[Source records]
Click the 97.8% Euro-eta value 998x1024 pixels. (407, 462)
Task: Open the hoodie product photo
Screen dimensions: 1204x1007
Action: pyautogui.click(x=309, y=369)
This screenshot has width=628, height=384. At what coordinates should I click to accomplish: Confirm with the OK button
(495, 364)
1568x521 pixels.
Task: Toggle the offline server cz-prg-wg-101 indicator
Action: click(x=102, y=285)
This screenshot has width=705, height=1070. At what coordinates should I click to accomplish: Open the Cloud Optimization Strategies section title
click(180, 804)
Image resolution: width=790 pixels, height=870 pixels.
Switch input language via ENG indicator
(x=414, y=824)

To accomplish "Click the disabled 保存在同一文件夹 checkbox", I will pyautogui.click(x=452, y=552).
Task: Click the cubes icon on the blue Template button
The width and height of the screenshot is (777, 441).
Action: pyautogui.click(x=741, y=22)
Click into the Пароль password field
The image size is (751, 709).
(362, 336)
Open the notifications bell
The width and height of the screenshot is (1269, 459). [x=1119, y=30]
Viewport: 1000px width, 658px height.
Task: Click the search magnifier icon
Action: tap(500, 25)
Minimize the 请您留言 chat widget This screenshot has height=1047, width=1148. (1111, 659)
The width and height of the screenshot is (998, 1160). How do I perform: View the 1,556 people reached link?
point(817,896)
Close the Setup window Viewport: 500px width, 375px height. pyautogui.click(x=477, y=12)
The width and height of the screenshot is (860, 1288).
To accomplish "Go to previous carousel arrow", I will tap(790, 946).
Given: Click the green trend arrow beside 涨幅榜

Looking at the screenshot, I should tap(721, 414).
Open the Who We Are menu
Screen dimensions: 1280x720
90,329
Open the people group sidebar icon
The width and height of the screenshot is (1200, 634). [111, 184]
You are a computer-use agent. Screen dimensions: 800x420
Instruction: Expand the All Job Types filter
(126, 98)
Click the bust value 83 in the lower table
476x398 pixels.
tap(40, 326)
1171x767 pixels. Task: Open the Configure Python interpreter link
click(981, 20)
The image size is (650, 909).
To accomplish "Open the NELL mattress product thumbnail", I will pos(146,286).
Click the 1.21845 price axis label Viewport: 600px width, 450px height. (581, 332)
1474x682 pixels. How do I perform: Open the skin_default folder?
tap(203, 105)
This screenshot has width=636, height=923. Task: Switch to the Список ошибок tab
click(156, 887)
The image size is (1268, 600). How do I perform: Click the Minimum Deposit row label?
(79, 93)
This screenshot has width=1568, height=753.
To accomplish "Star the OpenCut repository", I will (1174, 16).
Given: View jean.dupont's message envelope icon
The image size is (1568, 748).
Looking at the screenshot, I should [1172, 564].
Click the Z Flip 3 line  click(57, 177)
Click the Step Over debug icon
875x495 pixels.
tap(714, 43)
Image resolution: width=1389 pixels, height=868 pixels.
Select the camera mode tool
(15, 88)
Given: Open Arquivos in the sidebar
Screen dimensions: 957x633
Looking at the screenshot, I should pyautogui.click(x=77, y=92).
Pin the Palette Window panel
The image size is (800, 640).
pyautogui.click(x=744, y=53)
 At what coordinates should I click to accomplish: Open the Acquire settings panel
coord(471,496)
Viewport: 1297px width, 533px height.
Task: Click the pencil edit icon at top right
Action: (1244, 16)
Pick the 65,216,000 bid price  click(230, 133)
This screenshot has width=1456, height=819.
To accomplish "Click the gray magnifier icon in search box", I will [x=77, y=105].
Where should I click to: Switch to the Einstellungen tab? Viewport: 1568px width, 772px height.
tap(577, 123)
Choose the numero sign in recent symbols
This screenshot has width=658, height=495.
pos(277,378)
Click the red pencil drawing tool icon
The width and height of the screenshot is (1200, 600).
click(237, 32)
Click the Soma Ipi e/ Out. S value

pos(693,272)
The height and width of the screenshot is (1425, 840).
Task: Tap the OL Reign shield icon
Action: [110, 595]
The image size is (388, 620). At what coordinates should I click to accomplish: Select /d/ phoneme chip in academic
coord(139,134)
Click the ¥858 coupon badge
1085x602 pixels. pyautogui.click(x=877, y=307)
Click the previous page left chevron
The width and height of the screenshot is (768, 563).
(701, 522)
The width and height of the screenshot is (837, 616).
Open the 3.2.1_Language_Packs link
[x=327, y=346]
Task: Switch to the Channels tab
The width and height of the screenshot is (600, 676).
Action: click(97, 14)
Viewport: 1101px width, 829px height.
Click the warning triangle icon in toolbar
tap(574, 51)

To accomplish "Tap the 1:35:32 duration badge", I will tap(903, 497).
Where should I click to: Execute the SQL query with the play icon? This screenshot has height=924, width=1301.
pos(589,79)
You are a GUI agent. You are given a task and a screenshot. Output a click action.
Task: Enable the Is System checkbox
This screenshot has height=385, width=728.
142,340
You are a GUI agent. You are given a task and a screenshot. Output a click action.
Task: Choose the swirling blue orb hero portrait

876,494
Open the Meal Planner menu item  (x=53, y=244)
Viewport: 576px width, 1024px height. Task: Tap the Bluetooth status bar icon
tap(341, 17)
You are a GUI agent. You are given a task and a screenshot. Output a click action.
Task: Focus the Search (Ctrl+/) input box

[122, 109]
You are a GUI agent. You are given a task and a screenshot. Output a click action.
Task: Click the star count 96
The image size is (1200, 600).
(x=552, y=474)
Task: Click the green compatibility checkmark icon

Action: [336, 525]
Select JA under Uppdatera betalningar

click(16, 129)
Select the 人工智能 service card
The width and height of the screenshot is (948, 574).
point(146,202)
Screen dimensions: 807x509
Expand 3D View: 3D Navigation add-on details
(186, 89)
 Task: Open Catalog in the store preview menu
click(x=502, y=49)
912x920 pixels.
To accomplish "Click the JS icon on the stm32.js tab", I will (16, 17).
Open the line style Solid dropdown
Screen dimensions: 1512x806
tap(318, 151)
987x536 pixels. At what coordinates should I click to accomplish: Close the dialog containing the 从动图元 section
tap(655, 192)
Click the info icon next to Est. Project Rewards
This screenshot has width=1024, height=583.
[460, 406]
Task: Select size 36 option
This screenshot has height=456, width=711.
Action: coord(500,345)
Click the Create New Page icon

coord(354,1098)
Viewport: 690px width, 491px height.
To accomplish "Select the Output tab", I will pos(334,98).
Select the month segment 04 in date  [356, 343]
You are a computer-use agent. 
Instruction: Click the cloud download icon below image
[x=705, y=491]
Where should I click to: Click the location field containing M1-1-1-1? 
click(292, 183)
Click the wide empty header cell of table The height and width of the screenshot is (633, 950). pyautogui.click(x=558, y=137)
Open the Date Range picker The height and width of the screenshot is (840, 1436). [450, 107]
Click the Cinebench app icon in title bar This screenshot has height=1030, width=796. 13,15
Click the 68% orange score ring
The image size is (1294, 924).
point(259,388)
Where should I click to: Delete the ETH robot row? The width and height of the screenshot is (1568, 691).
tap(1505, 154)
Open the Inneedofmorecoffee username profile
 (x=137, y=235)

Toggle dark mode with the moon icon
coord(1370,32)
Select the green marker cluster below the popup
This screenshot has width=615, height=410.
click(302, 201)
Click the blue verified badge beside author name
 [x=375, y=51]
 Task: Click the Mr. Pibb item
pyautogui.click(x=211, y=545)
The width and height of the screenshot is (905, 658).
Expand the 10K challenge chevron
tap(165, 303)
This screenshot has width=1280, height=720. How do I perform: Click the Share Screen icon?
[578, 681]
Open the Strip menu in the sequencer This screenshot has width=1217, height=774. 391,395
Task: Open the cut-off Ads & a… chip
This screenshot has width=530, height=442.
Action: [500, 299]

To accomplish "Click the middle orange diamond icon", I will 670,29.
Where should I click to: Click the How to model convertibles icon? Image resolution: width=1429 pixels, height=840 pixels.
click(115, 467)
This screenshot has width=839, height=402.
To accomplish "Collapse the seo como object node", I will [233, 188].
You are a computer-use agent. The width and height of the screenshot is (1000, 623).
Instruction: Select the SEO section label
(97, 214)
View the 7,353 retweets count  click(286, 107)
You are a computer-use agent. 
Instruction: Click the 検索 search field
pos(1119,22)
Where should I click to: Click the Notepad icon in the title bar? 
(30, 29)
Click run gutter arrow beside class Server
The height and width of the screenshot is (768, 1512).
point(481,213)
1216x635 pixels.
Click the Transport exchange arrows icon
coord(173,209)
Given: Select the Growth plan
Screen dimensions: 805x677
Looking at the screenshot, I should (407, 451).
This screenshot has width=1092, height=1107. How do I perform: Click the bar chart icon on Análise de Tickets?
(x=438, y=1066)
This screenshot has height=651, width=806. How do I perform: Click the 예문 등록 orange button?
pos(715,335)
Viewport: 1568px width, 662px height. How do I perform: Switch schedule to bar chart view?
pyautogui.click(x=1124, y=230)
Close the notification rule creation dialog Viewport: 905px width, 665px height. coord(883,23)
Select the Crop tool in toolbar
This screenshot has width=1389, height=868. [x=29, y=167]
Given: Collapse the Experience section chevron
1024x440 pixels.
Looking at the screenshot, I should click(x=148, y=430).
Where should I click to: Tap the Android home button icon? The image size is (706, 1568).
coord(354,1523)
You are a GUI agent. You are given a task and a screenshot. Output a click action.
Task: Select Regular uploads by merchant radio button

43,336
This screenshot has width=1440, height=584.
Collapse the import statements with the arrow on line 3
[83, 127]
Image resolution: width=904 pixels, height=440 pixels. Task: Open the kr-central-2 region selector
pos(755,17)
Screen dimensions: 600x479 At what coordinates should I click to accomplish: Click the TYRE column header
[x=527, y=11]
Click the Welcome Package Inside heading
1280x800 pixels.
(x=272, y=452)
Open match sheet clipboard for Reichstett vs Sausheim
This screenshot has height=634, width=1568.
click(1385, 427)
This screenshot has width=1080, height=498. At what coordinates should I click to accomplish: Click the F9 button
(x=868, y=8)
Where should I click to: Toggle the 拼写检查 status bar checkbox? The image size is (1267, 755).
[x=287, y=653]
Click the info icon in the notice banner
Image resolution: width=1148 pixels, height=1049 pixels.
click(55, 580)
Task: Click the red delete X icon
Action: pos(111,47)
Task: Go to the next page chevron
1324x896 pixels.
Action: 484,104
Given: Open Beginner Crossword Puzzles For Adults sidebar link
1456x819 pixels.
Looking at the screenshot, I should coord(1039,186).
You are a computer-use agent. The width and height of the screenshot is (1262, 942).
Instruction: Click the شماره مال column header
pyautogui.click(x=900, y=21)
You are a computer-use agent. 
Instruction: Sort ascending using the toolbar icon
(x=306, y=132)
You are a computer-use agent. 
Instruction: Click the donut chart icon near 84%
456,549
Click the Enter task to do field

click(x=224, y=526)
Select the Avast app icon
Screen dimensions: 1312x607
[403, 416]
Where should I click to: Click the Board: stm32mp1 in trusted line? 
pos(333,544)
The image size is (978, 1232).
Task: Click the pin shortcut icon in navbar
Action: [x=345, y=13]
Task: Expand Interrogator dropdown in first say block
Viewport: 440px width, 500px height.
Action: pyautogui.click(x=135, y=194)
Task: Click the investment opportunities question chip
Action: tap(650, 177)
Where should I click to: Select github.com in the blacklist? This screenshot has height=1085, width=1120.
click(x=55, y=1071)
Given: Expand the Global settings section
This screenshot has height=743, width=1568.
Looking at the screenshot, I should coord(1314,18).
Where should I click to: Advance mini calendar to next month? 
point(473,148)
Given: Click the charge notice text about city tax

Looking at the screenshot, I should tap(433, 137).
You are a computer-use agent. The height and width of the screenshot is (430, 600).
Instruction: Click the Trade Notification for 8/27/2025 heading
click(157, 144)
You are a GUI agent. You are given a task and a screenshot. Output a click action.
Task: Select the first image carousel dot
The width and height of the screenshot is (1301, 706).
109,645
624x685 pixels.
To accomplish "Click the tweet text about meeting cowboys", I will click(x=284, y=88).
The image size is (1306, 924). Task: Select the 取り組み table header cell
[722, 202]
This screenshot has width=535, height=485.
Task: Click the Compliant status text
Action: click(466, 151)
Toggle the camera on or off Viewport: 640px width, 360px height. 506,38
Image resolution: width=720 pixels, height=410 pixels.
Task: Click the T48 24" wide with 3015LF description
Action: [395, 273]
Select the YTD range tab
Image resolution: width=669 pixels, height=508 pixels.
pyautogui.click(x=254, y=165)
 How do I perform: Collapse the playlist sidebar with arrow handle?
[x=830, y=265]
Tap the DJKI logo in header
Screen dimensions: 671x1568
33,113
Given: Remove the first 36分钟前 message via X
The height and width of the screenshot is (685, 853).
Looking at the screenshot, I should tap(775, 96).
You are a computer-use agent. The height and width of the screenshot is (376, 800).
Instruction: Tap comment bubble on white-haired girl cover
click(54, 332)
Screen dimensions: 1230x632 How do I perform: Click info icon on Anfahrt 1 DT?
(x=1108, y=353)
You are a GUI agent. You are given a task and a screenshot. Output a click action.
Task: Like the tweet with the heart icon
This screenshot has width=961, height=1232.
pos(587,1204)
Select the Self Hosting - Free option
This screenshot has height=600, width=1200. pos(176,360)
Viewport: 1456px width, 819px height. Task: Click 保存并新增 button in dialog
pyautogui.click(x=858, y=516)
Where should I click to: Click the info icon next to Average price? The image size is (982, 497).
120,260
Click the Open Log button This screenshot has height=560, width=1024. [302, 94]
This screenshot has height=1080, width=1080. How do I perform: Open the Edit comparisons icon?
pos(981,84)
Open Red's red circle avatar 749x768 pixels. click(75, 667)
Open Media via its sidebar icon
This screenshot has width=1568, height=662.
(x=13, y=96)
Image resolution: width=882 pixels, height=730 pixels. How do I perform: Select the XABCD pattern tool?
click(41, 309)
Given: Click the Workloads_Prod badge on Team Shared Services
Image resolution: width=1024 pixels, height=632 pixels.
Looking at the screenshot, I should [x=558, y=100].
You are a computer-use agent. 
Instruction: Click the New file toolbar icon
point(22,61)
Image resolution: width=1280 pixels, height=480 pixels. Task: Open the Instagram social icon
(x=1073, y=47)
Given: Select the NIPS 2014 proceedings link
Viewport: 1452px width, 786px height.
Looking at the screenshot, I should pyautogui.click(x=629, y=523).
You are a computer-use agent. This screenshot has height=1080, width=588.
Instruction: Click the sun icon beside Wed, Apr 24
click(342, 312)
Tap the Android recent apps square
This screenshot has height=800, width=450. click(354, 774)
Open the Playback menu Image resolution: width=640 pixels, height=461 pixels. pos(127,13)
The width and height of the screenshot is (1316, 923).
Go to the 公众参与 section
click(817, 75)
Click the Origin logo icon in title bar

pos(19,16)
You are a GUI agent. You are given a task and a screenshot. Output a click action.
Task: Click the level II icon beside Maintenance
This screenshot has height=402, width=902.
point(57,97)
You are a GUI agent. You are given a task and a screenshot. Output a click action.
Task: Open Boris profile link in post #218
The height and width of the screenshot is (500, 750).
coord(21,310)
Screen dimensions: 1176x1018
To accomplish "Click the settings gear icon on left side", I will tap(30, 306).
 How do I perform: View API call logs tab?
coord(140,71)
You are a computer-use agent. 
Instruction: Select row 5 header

Problem → From the data above, pick out each line containing "carousel" and copy it.

Output of the exercise →
To accomplish "Go to previous carousel arrow", I will tap(790, 946).
Task: Select the first image carousel dot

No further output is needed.